* DATASET:
==*==

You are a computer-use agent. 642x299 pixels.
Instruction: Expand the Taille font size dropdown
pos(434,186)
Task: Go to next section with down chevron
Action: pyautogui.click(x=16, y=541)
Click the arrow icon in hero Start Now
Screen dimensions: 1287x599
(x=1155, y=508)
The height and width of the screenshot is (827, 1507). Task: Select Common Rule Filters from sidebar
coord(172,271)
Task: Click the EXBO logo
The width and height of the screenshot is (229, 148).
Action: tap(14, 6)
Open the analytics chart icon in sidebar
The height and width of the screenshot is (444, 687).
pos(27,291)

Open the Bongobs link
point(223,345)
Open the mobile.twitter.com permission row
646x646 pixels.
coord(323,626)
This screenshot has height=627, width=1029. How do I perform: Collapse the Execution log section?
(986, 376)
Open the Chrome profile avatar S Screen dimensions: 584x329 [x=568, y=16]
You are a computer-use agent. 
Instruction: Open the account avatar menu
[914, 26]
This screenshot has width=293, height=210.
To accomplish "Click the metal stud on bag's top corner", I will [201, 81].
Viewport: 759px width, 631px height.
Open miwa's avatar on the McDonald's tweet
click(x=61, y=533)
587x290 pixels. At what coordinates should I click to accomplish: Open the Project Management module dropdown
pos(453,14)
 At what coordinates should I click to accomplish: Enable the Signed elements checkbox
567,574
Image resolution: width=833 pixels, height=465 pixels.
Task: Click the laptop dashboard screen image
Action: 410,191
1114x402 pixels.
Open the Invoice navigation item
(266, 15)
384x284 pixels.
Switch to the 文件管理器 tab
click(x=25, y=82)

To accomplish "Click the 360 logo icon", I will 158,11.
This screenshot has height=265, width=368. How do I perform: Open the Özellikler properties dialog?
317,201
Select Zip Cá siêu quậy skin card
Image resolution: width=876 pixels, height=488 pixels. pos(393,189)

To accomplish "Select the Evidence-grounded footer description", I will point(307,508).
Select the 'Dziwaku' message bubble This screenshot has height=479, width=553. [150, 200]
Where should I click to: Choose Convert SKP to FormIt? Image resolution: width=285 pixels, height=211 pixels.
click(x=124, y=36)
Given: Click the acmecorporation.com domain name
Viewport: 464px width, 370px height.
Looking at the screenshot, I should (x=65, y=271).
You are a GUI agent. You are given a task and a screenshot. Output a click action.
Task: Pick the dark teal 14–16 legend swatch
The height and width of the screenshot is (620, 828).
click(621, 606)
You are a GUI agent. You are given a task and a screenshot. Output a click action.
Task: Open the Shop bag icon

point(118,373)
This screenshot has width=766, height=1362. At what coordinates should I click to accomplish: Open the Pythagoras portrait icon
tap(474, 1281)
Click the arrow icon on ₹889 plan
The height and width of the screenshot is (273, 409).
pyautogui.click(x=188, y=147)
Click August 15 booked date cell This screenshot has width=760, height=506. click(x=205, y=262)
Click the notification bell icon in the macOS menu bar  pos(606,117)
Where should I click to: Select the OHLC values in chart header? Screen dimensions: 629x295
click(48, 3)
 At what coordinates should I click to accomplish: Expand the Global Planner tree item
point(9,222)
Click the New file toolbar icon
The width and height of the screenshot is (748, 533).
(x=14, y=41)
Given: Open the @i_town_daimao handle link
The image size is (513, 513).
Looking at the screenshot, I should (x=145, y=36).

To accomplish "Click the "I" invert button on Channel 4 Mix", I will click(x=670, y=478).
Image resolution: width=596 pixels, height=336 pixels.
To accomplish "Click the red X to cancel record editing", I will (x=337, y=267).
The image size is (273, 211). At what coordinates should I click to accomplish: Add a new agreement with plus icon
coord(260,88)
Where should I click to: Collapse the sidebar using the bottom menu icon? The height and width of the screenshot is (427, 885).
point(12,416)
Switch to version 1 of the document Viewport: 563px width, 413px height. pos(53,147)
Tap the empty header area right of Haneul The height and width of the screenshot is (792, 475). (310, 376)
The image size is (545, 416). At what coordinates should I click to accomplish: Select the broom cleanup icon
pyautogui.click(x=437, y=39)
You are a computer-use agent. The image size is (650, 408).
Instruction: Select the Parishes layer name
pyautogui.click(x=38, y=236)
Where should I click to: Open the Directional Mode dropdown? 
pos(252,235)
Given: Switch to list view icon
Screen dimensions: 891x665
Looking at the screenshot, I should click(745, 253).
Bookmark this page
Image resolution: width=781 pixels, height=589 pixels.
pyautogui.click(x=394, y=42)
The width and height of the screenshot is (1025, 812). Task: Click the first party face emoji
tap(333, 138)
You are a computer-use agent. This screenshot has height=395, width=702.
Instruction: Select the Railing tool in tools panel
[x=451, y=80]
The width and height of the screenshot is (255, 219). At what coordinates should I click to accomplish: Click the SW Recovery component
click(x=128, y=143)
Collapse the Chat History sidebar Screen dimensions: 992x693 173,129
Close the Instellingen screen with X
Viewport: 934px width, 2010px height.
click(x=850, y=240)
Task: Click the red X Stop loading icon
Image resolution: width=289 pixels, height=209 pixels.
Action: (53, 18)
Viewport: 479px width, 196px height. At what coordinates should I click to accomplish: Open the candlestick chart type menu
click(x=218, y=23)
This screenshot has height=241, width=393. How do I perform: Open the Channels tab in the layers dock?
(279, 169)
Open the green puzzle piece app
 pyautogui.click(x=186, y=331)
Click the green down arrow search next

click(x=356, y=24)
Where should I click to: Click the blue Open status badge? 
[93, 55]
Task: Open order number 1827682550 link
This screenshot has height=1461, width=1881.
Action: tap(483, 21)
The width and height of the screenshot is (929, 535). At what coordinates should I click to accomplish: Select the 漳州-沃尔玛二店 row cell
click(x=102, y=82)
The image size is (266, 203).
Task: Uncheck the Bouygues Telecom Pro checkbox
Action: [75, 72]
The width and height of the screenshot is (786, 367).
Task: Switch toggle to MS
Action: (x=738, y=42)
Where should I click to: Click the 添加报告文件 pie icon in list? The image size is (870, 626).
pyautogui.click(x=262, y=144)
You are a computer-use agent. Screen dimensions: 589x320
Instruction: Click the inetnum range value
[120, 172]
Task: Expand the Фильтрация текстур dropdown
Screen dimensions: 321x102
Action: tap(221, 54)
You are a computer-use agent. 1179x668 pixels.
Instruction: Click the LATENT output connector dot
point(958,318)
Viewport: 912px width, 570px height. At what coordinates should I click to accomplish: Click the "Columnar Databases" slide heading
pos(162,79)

==*==

* AIM OF THE TASK: Look through the entries and return every line where "computer" appears.

* ANSWER TO THE EXERCISE:
You are a computer-use agent. 642x299 pixels.
You are a computer-use agent. 
You are a computer-use agent. The image size is (650, 408).
You are a computer-use agent. This screenshot has height=395, width=702.
You are a computer-use agent. Screen dimensions: 589x320
You are a computer-use agent. 1179x668 pixels.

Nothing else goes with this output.